[Source data]
────────────────────
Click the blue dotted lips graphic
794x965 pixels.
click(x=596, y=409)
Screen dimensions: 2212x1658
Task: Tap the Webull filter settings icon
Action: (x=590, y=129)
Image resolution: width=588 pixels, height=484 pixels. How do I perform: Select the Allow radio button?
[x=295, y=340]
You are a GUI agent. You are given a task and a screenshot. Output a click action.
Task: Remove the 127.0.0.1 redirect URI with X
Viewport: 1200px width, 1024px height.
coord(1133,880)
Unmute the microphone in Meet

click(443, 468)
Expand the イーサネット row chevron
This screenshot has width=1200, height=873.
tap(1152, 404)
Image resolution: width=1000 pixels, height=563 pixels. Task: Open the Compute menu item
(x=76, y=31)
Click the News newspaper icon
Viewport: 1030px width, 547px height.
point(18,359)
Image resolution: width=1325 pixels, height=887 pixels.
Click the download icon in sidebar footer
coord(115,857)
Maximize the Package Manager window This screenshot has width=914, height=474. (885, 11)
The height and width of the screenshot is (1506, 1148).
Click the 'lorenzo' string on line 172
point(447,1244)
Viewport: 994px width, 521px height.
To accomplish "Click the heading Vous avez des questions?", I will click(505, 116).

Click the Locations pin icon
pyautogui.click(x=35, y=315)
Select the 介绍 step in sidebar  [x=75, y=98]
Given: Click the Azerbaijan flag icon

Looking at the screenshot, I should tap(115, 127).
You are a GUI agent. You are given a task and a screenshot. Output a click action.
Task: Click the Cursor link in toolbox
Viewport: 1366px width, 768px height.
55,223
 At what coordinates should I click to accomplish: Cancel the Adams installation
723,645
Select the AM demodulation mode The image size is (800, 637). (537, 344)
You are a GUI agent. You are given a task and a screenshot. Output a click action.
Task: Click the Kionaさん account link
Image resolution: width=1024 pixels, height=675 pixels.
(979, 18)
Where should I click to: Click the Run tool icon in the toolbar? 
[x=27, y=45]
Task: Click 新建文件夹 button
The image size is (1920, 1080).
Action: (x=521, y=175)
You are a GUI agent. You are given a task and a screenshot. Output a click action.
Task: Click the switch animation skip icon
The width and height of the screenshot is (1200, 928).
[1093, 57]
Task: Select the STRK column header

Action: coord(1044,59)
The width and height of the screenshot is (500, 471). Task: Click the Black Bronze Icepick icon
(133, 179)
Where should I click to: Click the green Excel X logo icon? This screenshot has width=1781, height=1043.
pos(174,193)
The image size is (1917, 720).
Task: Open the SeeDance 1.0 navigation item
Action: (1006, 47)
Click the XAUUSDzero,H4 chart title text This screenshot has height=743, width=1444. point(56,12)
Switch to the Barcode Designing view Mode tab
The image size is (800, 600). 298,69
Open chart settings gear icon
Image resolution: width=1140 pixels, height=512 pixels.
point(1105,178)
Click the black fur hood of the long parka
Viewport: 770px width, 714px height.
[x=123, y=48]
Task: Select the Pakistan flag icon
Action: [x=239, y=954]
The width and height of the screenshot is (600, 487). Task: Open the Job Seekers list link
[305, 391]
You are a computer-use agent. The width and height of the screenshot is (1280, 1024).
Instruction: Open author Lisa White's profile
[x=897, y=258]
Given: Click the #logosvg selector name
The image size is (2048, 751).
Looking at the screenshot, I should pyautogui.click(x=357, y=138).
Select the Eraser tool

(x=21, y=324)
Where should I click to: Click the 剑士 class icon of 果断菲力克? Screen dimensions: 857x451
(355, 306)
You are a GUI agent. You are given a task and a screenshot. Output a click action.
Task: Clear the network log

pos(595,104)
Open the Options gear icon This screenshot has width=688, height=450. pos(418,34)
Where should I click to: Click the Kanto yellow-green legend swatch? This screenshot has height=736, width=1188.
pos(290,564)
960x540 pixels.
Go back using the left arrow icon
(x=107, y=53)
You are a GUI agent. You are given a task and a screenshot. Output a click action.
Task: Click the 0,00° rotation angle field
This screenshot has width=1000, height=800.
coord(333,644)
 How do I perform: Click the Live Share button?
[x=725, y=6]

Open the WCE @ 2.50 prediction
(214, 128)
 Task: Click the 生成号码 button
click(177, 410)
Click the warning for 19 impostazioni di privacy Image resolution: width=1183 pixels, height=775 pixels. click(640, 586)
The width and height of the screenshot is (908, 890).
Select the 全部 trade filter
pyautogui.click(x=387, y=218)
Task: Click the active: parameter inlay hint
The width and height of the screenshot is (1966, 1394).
────────────────────
### [Task prompt]
Copy the entries word for word. Start at the first line and end with the line containing "Task: Click the Cursor link in toolbox".

### [Output below]
Click the blue dotted lips graphic
794x965 pixels.
click(x=596, y=409)
Screen dimensions: 2212x1658
Task: Tap the Webull filter settings icon
Action: (x=590, y=129)
Image resolution: width=588 pixels, height=484 pixels. How do I perform: Select the Allow radio button?
[x=295, y=340]
You are a GUI agent. You are given a task and a screenshot. Output a click action.
Task: Remove the 127.0.0.1 redirect URI with X
Viewport: 1200px width, 1024px height.
coord(1133,880)
Unmute the microphone in Meet

click(443, 468)
Expand the イーサネット row chevron
This screenshot has width=1200, height=873.
tap(1152, 404)
Image resolution: width=1000 pixels, height=563 pixels. Task: Open the Compute menu item
(x=76, y=31)
Click the News newspaper icon
Viewport: 1030px width, 547px height.
point(18,359)
Image resolution: width=1325 pixels, height=887 pixels.
Click the download icon in sidebar footer
coord(115,857)
Maximize the Package Manager window This screenshot has width=914, height=474. (885, 11)
The height and width of the screenshot is (1506, 1148).
Click the 'lorenzo' string on line 172
point(447,1244)
Viewport: 994px width, 521px height.
To accomplish "Click the heading Vous avez des questions?", I will click(505, 116).

Click the Locations pin icon
pyautogui.click(x=35, y=315)
Select the 介绍 step in sidebar  [x=75, y=98]
Given: Click the Azerbaijan flag icon

Looking at the screenshot, I should tap(115, 127).
You are a GUI agent. You are given a task and a screenshot. Output a click action.
Task: Click the Cursor link in toolbox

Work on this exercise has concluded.